My youngest child, Suhanna, caught viral a couple of months ago and I faced the most dreaded part of every mother's life- seeing a sick and a weakened child. It was really heart-wrenching to see Suhhy suffering alone,and myself getting Scott- free. Suhhy rarely gets fever,and when she does, she reaches upto 101-102 degrees. I done all the miserly stuff to somewhat ease her pain, starting from applying water cloth on her forehead to feeding all meeding from time to time. It pained me when she showed no signs of recovery after the first day. Not even in the second. We moved earth and heaven in search of a good doctor.My husband,Aryan , an industrialist, took a week's leave,which stunned his colleagues as leaves and holidays have neven been Aryan's priorities ever.
I can never forget the moment when my darling opened her eyes with pain and muttered with pain- "Mamma,wil i die,I don't want to die.I haven't yet become as good as you and dad."
Aryan and I still cry when we stumble upon that memory.
Suhhy is a brave fighter,and a rebel actually. After a week when Suhhy was strong enough to move around by herself, I barely could believe that an entire nightmarish-long week had passed and i never realized. My son,Rohan, was also much affected by this incident.

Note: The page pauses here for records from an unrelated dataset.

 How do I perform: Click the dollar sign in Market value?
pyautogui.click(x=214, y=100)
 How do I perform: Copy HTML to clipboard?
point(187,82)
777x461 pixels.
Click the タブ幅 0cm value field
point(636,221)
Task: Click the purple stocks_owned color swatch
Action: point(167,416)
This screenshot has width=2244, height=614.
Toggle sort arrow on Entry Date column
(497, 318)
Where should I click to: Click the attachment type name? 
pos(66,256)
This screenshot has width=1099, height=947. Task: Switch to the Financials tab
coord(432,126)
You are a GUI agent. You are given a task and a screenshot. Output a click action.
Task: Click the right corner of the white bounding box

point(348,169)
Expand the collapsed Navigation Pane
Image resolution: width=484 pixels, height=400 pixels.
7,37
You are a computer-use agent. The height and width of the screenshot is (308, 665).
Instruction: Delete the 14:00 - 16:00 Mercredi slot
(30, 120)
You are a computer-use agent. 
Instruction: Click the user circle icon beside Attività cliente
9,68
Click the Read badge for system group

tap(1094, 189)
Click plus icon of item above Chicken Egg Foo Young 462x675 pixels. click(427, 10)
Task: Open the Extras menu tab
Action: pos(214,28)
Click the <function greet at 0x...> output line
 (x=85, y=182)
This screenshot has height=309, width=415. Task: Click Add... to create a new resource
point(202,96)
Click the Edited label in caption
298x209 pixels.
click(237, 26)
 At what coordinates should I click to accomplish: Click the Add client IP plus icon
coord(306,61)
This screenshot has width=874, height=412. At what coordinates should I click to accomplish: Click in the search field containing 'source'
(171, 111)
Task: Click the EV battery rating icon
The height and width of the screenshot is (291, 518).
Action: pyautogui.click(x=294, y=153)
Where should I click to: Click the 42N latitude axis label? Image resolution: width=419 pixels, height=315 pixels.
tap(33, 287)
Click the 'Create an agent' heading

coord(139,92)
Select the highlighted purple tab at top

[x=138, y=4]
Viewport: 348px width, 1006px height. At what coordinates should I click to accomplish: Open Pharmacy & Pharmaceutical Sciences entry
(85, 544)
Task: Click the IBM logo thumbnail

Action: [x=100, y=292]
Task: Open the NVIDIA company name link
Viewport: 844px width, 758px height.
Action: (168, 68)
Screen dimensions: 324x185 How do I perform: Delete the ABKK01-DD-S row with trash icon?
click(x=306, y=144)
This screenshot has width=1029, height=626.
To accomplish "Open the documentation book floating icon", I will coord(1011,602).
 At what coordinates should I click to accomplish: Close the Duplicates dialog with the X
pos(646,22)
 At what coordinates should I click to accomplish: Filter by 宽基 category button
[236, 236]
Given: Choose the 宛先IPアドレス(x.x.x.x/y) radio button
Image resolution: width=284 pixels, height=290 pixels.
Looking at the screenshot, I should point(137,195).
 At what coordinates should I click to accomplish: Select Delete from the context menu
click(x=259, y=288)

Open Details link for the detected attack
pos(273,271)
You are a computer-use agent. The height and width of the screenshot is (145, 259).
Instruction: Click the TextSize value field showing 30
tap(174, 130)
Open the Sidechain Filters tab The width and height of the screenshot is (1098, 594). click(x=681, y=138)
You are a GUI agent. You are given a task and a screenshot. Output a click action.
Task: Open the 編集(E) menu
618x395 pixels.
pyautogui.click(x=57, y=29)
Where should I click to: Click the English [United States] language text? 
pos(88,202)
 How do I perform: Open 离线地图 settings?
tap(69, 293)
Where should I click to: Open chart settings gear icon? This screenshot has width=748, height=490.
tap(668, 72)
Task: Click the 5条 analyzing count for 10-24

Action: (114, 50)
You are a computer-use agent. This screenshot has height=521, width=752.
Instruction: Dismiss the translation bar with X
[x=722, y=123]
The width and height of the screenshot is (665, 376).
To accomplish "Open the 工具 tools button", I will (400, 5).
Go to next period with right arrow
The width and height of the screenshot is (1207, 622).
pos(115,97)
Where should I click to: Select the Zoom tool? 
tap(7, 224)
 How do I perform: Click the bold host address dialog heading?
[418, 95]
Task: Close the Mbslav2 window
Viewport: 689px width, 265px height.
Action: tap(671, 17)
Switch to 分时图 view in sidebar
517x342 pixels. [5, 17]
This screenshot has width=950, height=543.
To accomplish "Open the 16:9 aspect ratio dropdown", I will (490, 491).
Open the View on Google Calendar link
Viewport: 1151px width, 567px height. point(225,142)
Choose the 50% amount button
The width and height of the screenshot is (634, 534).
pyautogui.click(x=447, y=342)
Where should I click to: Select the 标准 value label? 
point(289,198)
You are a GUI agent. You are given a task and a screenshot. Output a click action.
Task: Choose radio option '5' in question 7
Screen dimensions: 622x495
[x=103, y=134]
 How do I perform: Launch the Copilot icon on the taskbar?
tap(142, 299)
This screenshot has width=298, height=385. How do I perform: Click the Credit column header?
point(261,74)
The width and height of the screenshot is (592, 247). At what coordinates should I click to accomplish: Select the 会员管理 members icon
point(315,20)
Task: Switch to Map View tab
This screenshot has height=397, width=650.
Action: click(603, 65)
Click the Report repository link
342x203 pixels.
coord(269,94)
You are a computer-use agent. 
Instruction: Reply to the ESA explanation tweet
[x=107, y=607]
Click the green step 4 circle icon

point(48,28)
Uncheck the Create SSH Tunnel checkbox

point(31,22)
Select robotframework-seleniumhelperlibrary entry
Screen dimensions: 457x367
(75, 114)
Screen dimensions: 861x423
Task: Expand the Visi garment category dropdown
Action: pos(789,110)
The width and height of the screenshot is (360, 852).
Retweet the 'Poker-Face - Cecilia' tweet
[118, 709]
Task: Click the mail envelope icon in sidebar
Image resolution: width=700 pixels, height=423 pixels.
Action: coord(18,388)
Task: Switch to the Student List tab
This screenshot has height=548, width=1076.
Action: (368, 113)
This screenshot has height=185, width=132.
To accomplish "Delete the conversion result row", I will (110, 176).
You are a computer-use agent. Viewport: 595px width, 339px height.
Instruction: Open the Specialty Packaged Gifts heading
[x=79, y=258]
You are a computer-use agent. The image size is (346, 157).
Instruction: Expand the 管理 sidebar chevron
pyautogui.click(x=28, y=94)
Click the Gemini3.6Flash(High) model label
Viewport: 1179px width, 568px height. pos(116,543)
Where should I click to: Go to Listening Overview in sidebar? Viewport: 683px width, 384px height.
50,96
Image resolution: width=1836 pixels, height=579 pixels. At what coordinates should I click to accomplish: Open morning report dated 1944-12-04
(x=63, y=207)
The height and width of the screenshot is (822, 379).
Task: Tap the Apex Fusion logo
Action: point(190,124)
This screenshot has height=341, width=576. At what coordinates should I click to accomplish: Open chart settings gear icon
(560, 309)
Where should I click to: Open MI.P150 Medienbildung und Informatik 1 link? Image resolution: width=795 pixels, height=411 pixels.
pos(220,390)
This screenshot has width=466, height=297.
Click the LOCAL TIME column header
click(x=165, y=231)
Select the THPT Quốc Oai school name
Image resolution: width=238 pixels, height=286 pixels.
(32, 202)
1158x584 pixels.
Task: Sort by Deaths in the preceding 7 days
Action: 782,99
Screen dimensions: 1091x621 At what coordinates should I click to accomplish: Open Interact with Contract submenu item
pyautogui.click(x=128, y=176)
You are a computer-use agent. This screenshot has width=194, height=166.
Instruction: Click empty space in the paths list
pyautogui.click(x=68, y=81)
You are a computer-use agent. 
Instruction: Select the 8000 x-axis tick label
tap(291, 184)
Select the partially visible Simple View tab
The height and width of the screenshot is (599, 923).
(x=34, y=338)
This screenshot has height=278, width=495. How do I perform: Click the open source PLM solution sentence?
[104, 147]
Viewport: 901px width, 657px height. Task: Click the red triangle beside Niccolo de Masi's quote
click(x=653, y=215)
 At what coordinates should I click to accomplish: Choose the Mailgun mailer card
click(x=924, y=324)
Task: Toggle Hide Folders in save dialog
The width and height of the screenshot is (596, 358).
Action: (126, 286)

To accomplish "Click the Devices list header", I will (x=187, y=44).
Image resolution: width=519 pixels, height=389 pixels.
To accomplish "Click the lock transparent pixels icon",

We all learnt a lesson from this- I ,for one, learnt to spend more time with my family. I cancel several preoccupations daily and I've appointed a representative of mine in not-so important meetings. Today Suhhy ,Rohhy and myself enjoy weekend ice-creams, Saturday movies, Sunday hang-outs after visiting the church, Monday pillow-fights, tuesday,all three of us go to the beach after school,Wednesdays we enjoy Pani-puris at Chowpatty,Thursdays we gothe library,and Fridays Aryan takes us for long drives.At other times I preoccupy with myself with work and Aryan with his and he ,nowadays,takes care of part of my work as well.
Aryan takes leave at the end of every two months and takes us somewhere on the outskirts or we go on for our adventure journeys. Today we are wholer, warmer and more sensitive.We love more,we care more and we give more. And in return we enjoy blessing of togetherness, peace and over-all,a sense of satisfaction.We love to see our kids growing and learning the ways of life on their own measure.
After all, the only thing that rebounds with double impact ,but in the most pleasant and gentle manner,is LOVE.